The brouhaha between Republican activists in the two states that hold the earlier primary contests continued Friday with Iowa firing back at New Hampshire about which state most reflects the country’s GOP. This time, an Iowa-based consultant wrote on Op-Ed piece published Friday in the New Hampshire Union-Leader.

The rift started when former chairman of the New Hampshire Republican Party
Fergus Cullen questioned the Iowa caucuses’ relevancy to the GOP presidential primary since they’re dominated by social and religious conservatives. Cullen made the remarks in an Op-Ed published in The Des Moines Register.
Graham Gillette, who contributes to a political blog for the Register, said Cullen misses the point.
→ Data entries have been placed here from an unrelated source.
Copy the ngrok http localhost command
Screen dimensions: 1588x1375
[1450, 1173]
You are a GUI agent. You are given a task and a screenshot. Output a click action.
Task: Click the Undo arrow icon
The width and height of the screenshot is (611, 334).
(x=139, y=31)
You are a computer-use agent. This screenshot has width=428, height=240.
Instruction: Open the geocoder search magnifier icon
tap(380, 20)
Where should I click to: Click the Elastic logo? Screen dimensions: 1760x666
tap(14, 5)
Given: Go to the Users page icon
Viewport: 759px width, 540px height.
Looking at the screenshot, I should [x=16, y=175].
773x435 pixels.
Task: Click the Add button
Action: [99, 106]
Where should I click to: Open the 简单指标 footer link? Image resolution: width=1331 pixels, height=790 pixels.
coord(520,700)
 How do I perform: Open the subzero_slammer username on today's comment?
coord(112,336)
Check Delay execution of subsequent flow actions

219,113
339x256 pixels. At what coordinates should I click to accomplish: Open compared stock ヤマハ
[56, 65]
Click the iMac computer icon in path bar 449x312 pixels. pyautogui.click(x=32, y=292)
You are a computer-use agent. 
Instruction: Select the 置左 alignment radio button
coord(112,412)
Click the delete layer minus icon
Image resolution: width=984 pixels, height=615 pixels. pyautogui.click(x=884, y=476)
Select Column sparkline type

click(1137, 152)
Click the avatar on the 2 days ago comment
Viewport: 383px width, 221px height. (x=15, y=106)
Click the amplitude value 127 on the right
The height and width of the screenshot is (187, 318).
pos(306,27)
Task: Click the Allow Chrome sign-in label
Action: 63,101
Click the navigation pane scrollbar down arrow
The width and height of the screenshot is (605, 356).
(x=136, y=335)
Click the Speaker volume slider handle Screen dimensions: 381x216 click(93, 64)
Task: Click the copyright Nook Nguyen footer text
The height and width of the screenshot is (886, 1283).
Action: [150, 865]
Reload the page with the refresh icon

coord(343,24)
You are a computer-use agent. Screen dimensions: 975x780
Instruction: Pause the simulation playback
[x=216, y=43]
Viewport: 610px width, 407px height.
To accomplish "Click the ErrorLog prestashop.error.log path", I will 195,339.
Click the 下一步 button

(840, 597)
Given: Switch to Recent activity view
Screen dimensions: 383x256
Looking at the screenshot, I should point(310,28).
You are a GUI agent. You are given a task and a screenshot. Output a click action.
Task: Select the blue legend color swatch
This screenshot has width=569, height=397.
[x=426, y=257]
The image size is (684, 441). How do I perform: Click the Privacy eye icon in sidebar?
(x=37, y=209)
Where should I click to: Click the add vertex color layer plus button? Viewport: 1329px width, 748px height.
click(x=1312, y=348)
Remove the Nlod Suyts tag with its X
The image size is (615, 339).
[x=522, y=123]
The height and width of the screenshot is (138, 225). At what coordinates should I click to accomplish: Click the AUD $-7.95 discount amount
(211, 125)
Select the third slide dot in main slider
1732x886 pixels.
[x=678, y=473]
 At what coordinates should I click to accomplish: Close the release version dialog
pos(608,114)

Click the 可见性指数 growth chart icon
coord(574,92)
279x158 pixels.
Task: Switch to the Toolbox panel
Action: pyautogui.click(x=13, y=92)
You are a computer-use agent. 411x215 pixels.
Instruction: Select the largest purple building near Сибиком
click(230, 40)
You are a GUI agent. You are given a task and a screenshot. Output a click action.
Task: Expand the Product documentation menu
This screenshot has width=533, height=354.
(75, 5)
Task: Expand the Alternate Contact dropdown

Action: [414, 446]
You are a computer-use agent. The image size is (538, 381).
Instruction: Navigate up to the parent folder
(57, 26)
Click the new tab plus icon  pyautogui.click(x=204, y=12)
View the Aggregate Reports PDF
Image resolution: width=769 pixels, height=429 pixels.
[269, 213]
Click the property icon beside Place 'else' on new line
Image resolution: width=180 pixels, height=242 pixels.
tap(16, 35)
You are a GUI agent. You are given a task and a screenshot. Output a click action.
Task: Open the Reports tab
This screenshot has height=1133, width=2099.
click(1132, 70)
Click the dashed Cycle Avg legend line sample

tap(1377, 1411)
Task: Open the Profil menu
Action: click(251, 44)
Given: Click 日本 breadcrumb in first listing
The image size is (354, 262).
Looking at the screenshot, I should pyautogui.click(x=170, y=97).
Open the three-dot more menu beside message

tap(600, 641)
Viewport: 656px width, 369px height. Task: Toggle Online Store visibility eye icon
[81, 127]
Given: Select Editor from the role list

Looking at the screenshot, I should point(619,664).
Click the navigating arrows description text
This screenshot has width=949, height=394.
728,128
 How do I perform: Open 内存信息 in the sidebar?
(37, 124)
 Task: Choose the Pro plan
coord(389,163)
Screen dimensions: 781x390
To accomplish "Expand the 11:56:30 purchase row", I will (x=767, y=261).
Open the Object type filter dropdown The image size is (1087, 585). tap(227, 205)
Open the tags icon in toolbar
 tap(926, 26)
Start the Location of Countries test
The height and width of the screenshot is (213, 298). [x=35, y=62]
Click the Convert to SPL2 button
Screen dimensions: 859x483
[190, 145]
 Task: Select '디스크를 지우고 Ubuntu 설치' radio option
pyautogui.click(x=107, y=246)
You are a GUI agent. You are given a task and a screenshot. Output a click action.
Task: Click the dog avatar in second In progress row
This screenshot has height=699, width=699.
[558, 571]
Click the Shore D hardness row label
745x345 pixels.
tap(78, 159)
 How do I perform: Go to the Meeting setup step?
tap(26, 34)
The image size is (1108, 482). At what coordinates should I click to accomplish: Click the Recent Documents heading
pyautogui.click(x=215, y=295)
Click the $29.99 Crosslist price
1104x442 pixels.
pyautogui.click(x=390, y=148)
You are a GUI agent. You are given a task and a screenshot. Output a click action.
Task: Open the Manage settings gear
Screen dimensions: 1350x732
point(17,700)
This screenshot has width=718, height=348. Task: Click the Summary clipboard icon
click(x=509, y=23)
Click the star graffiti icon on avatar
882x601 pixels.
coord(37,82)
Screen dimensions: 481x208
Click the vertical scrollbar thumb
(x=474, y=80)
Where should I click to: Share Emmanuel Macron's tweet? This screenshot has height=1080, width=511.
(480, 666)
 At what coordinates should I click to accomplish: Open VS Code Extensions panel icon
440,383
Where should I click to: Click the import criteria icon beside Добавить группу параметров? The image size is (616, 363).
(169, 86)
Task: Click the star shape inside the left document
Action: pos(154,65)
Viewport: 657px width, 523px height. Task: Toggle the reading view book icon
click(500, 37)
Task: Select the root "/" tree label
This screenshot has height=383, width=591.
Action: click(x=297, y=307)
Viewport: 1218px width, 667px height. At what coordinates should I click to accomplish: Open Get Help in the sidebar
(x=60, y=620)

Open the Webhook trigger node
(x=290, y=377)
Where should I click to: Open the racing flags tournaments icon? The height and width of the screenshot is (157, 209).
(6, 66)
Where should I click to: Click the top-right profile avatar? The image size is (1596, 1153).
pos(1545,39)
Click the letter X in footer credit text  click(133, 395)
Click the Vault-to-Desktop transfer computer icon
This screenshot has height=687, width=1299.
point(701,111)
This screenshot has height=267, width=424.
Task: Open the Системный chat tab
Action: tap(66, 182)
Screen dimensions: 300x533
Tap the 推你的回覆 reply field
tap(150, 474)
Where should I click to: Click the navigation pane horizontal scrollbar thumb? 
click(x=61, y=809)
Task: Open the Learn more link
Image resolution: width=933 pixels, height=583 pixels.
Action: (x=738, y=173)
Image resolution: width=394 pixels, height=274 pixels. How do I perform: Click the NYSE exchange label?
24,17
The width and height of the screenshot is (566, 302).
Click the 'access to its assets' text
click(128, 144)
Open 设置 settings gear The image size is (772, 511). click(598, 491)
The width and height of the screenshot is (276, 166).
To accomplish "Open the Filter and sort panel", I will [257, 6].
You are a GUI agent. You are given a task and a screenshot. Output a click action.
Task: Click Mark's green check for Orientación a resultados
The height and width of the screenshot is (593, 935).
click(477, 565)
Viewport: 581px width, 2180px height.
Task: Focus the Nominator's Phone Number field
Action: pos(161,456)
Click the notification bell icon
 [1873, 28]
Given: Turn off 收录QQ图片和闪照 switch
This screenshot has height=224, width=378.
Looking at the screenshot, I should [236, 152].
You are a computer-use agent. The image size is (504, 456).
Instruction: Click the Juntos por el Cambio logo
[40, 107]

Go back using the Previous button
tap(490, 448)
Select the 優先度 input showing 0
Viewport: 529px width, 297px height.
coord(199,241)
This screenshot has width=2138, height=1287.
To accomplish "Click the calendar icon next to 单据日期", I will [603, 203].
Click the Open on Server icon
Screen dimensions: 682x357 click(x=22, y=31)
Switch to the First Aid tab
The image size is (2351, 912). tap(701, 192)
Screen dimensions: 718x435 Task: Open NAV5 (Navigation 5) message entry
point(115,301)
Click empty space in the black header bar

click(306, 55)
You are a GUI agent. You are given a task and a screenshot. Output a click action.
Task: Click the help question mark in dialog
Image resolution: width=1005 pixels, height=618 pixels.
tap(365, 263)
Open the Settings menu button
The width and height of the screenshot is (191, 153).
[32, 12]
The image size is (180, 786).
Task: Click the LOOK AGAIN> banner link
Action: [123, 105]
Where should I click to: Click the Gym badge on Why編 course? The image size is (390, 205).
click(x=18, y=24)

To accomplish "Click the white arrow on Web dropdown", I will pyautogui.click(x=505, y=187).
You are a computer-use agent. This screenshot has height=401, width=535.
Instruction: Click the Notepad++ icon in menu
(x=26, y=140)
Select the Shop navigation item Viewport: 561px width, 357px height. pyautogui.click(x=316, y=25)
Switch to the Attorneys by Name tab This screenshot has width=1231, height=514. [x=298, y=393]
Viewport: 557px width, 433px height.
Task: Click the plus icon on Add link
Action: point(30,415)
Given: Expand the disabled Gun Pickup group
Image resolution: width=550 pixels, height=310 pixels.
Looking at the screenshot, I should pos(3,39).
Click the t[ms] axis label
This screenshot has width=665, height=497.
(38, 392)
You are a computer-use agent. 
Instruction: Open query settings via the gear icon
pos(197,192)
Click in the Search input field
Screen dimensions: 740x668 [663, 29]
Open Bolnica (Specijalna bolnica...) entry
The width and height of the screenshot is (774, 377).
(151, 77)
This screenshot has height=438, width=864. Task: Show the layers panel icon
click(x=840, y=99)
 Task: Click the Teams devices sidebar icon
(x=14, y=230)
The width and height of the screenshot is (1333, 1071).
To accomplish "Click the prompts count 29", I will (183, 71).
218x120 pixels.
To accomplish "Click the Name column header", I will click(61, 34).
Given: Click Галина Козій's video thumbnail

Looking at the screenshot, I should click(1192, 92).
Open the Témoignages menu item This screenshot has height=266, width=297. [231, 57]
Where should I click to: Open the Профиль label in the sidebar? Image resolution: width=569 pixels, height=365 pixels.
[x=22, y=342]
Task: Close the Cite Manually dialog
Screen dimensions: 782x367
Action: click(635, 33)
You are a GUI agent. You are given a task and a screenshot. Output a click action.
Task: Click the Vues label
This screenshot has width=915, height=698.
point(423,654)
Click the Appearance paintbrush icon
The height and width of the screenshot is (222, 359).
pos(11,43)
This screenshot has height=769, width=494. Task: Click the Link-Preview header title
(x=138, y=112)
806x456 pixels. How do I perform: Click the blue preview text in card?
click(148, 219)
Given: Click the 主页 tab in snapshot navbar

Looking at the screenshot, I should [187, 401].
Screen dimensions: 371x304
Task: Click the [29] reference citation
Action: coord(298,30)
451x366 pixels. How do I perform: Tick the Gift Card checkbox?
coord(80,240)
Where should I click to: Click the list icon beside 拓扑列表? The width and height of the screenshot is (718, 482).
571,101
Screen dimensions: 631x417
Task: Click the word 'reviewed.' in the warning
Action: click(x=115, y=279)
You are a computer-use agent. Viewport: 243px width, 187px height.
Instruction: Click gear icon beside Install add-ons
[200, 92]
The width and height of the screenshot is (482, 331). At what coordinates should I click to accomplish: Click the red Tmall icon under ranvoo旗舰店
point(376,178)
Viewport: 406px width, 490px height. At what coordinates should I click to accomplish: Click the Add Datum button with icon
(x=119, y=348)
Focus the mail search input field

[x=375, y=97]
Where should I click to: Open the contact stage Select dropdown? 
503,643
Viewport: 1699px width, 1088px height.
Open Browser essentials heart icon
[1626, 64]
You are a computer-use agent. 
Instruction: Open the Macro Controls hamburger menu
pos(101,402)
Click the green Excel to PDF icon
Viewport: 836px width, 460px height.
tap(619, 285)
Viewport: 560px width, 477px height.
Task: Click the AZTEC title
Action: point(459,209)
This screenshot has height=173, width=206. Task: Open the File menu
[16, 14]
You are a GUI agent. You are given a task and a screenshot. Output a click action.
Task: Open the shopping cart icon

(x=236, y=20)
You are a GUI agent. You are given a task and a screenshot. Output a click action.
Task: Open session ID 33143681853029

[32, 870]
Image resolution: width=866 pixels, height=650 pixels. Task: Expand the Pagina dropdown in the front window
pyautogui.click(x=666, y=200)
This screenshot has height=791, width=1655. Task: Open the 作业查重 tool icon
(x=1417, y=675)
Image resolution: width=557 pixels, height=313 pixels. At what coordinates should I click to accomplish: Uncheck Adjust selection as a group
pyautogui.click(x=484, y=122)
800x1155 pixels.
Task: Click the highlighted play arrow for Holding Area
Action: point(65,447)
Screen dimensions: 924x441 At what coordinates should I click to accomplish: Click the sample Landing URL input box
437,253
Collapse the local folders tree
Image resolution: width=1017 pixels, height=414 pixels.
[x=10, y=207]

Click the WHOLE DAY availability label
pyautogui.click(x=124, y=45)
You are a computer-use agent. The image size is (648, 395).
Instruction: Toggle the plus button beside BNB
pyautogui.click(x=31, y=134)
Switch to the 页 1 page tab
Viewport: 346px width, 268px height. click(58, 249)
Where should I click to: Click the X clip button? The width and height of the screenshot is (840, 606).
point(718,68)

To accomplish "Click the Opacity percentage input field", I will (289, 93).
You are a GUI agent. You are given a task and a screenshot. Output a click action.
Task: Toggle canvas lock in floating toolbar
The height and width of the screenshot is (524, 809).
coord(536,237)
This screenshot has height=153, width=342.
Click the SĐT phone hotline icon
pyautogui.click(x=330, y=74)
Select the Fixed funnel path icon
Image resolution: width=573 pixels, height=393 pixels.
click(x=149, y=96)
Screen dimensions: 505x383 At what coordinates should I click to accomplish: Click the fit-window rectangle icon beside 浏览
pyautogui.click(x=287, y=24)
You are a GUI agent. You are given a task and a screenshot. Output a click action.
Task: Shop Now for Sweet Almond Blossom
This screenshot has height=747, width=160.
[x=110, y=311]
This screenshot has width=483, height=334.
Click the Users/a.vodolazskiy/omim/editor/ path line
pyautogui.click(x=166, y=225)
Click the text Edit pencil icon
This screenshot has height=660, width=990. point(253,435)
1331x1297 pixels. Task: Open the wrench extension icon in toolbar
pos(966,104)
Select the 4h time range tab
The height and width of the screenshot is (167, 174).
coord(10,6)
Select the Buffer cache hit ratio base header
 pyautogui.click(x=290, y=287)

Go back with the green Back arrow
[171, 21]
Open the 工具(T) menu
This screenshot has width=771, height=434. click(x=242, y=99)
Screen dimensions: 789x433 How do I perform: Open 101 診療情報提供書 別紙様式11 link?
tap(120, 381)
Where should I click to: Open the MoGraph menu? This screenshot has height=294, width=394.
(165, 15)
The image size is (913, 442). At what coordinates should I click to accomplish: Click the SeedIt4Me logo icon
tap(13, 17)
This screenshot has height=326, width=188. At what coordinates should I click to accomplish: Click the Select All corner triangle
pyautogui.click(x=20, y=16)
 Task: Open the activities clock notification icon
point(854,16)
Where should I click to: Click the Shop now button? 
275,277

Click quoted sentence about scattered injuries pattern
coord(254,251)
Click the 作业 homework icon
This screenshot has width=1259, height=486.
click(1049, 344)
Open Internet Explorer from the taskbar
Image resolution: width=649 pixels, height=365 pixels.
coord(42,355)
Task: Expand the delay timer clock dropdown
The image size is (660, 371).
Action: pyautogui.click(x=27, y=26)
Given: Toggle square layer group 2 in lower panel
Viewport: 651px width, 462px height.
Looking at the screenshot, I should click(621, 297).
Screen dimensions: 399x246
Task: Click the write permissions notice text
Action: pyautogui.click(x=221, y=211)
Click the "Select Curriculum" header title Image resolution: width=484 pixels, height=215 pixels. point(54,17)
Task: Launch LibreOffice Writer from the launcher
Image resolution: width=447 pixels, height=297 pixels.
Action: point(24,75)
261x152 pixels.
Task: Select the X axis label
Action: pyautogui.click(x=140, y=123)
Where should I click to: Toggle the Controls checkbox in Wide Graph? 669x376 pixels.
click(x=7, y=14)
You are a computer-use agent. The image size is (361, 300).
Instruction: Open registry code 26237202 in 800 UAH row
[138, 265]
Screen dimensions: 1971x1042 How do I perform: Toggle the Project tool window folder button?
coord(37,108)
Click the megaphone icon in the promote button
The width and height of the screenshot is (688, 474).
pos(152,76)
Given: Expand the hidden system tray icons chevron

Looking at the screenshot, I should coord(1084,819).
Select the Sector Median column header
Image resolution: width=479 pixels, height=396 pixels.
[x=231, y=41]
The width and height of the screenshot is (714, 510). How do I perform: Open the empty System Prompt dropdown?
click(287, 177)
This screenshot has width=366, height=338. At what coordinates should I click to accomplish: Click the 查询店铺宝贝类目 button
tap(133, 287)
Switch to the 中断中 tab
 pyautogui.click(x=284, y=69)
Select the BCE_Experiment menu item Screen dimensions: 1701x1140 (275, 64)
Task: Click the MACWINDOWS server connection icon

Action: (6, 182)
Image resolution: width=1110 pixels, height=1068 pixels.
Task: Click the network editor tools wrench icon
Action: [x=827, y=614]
“Cullen incorrectly sets two conditions that must be met for the early states to remain relevant to the presidential nominating process. He says all candidates must have an equal shot, and the voters of these early states must be broadly representative of the party as a whole.
“The very reason why the parties have a state-by-state nominating process is precisely because no state reflects the national whole. Iowans have different concerns than do New Hampshirites. New Yorkers’ perspectives differ from those of South Carolinians.”
The states that go first in the deciding the party’s nominee do so to counterbalance the built-in advantages of large states, Cullen said.
“Iowa and New Hampshire don’t go first because their voters mirror Americans as a group. They go first because the personal, hand-to-hand campaign a candidate must run in these states is different than the TV-centric efforts he or she must run to succeed in the large states.”